§ **Activity**:
What you write must match exactly the lines from the one with "The image size is (1280, 720)." through the last line of the material below.

§ **Material to process**:
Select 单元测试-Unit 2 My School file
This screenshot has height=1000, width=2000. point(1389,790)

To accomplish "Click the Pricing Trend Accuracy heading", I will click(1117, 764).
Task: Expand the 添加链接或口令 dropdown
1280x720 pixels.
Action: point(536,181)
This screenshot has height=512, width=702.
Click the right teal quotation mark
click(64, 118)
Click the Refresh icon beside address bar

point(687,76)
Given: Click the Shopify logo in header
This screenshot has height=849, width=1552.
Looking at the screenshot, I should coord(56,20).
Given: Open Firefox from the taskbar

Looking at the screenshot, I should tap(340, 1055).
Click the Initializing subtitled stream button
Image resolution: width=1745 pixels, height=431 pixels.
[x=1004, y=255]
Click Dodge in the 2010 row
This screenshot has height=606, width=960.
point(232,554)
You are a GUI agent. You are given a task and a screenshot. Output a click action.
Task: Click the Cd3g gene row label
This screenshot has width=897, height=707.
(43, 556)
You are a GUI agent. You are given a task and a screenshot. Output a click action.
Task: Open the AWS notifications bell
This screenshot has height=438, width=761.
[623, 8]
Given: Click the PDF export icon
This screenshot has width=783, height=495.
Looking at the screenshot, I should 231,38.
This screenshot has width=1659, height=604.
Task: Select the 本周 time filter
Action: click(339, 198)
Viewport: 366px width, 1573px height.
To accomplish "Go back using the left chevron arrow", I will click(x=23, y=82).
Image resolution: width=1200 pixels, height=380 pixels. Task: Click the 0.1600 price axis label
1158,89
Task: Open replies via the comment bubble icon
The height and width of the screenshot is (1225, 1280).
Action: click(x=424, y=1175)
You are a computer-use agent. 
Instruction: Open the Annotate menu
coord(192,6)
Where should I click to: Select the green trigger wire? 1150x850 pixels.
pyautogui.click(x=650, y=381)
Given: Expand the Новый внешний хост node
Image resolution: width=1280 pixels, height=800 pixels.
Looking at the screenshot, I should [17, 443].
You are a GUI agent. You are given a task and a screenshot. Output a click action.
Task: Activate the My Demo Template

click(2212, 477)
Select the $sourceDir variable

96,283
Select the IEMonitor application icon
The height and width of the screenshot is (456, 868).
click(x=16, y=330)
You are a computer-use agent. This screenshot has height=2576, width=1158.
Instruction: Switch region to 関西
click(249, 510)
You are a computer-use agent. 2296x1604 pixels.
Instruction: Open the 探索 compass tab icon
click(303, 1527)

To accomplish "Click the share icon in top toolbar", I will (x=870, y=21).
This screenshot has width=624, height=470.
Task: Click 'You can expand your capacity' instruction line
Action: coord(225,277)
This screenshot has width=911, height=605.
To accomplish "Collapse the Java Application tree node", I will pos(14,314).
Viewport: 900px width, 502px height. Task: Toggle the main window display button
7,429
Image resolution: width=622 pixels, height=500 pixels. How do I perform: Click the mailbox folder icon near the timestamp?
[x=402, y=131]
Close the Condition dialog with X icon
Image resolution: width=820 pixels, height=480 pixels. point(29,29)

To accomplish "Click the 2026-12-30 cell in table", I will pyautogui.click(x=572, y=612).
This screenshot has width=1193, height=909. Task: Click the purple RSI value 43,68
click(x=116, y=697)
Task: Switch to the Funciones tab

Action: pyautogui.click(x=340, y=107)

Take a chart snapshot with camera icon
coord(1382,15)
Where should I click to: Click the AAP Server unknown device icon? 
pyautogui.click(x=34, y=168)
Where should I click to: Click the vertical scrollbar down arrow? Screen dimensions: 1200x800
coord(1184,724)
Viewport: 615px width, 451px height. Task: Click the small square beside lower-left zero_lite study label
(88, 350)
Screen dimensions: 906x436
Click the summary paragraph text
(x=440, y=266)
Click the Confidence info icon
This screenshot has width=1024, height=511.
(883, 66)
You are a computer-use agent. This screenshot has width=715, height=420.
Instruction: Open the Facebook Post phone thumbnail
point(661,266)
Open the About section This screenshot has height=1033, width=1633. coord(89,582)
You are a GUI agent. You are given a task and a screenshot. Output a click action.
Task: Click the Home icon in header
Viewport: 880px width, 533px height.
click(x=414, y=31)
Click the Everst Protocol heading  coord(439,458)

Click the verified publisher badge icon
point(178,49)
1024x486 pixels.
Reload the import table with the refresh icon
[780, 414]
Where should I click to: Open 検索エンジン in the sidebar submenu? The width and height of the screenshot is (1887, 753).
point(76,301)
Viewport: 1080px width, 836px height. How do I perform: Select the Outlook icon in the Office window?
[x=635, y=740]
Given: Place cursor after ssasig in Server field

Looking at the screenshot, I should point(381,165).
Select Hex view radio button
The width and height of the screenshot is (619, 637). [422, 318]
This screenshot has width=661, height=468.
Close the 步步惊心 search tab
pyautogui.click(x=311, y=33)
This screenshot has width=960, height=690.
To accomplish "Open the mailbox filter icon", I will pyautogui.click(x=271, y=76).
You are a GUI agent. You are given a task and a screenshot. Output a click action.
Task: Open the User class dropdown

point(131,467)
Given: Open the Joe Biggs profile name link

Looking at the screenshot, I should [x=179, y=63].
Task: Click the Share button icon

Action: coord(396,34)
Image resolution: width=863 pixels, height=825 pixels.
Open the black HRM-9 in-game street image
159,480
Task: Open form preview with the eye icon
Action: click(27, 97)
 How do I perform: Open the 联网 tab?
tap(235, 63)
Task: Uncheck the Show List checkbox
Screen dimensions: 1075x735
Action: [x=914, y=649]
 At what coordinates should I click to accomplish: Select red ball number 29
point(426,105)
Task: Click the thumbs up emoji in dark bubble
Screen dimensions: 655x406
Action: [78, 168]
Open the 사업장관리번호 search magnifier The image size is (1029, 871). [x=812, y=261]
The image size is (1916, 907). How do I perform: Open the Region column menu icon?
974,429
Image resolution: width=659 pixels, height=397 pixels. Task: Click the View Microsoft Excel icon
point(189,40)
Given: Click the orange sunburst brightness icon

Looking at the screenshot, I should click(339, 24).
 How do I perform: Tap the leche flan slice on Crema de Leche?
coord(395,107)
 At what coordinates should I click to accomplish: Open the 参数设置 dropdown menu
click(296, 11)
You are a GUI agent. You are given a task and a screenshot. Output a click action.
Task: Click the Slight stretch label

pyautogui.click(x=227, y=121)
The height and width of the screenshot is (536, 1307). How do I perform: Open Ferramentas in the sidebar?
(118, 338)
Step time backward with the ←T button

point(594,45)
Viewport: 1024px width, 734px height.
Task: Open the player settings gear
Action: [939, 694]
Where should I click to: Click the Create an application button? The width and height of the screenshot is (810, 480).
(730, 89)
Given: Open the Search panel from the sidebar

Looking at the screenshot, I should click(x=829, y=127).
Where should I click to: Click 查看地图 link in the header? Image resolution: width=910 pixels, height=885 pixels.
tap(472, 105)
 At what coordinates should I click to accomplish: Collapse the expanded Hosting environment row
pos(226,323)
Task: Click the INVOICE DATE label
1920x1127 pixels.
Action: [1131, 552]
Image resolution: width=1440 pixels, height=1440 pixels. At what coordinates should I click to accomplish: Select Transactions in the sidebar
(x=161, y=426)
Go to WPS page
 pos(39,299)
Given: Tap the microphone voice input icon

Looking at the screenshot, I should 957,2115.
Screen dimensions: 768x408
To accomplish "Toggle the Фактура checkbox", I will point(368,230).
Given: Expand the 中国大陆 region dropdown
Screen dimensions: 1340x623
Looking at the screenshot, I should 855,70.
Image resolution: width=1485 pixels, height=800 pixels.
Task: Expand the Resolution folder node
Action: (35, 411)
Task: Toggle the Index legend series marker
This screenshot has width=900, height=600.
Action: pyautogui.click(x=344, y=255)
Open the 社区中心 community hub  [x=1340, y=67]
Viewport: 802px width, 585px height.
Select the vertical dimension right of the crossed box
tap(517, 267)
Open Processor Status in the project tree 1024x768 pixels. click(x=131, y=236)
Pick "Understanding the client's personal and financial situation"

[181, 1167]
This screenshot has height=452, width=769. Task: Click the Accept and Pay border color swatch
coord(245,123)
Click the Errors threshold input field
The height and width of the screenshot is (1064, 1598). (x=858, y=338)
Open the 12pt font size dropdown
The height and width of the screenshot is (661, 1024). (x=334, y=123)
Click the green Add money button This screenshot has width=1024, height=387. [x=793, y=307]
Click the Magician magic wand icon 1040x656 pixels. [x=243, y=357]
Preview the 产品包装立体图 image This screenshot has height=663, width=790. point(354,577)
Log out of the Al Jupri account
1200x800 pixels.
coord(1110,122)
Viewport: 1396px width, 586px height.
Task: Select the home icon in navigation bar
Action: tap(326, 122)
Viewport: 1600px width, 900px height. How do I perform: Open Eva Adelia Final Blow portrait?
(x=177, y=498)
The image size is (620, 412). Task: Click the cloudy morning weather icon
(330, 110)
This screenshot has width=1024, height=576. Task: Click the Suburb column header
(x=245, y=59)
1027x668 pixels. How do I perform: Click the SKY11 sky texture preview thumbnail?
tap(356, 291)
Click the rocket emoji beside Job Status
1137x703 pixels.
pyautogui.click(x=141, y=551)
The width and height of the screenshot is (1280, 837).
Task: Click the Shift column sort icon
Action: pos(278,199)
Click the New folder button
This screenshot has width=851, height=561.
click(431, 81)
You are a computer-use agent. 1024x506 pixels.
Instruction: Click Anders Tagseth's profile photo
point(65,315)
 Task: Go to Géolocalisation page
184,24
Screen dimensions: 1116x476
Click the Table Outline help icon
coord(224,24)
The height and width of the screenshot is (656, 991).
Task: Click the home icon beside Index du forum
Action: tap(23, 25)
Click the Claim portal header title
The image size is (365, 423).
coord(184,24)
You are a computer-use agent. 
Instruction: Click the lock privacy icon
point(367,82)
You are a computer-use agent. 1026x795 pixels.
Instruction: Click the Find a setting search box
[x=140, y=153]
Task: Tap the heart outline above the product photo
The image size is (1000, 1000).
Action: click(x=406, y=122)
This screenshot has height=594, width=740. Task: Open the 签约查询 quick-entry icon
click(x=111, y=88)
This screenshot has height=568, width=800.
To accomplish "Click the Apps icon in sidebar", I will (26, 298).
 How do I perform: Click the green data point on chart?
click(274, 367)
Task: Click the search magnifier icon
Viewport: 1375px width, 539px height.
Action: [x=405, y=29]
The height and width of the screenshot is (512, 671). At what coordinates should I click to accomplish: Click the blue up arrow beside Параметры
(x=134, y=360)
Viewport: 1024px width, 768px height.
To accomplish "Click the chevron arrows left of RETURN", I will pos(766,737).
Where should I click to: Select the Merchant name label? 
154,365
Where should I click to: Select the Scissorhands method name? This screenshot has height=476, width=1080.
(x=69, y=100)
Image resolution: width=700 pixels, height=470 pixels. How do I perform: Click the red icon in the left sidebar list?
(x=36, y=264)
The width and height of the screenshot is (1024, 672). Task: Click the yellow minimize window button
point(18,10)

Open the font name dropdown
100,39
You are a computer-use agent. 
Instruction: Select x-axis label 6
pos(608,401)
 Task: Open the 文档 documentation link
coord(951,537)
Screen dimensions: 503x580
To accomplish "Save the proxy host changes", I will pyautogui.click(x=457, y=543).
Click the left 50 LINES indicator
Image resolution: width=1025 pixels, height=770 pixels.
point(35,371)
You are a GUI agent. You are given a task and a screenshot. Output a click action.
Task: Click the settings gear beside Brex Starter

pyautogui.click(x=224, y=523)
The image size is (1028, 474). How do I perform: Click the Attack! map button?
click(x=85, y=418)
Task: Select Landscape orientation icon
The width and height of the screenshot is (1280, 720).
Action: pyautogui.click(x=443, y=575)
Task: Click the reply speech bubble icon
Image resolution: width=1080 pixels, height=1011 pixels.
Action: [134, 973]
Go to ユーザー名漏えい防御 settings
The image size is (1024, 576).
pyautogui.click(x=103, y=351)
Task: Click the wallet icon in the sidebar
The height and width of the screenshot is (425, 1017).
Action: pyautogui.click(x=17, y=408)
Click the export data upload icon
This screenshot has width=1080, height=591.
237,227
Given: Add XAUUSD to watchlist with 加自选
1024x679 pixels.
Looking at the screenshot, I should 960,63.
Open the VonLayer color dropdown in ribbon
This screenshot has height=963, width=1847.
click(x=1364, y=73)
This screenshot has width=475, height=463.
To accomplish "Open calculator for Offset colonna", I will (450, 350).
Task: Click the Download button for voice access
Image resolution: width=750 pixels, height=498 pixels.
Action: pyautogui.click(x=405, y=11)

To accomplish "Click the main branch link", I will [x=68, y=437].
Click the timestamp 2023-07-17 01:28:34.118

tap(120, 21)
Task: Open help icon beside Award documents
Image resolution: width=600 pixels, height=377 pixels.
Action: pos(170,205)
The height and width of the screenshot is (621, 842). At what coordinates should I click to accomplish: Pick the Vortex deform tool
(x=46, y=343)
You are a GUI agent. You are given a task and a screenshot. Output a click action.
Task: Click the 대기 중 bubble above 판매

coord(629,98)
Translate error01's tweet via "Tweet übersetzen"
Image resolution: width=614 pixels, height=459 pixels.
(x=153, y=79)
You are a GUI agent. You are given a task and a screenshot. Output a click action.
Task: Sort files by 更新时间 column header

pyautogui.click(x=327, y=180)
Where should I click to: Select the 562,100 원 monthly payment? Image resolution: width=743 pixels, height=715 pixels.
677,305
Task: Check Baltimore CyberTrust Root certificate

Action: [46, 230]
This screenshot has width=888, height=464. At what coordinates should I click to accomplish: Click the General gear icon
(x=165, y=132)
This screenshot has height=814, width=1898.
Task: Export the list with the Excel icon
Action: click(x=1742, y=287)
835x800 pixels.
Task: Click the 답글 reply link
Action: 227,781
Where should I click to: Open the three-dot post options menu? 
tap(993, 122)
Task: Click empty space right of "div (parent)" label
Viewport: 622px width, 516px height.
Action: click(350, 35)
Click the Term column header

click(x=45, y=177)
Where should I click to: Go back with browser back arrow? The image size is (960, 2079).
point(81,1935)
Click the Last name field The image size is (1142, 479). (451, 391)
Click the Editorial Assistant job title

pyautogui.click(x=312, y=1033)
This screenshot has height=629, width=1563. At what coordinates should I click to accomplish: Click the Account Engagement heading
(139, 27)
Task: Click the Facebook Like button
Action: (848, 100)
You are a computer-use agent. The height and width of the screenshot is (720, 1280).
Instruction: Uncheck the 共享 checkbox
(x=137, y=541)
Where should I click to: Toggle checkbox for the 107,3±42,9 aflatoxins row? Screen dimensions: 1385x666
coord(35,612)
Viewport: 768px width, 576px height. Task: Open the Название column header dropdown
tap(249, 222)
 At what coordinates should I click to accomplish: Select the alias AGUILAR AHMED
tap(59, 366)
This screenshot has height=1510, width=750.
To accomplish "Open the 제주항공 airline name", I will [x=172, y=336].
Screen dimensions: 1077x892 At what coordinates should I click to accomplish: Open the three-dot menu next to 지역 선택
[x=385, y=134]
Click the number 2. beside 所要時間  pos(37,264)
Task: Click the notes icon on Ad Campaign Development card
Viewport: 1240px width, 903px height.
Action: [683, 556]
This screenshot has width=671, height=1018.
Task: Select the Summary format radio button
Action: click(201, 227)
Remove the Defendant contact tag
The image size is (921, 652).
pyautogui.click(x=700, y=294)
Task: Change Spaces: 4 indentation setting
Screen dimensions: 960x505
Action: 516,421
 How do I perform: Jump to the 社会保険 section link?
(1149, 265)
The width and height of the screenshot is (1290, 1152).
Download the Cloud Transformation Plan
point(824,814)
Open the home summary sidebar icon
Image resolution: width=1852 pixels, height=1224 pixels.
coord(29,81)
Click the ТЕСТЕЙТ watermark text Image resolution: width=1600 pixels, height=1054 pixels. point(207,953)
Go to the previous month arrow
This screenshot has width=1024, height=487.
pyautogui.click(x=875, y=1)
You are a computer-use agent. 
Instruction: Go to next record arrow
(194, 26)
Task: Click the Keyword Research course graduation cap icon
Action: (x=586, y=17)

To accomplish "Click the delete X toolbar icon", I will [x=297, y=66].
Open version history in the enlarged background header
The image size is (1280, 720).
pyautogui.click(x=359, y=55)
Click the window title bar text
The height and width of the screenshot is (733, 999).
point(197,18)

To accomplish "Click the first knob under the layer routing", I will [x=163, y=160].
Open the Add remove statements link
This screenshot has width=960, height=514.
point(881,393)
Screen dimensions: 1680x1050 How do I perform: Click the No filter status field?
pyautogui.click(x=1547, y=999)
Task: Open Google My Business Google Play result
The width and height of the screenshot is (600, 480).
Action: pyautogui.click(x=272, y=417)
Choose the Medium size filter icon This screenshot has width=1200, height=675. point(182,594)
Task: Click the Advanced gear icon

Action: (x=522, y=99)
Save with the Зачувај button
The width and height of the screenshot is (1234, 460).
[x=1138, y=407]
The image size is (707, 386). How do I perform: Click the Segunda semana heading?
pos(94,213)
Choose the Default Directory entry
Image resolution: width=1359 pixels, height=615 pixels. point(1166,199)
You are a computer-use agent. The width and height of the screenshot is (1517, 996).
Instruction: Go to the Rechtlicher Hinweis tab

§ **Task response**:
The image size is (1280, 720).
pyautogui.click(x=359, y=55)
Click the window title bar text
The height and width of the screenshot is (733, 999).
point(197,18)

To accomplish "Click the first knob under the layer routing", I will [x=163, y=160].
Open the Add remove statements link
This screenshot has width=960, height=514.
point(881,393)
Screen dimensions: 1680x1050 How do I perform: Click the No filter status field?
pyautogui.click(x=1547, y=999)
Task: Open Google My Business Google Play result
The width and height of the screenshot is (600, 480).
Action: pyautogui.click(x=272, y=417)
Choose the Medium size filter icon This screenshot has width=1200, height=675. point(182,594)
Task: Click the Advanced gear icon

Action: (x=522, y=99)
Save with the Зачувај button
The width and height of the screenshot is (1234, 460).
[x=1138, y=407]
The image size is (707, 386). How do I perform: Click the Segunda semana heading?
pos(94,213)
Choose the Default Directory entry
Image resolution: width=1359 pixels, height=615 pixels. point(1166,199)
You are a computer-use agent. The width and height of the screenshot is (1517, 996).
Instruction: Go to the Rechtlicher Hinweis tab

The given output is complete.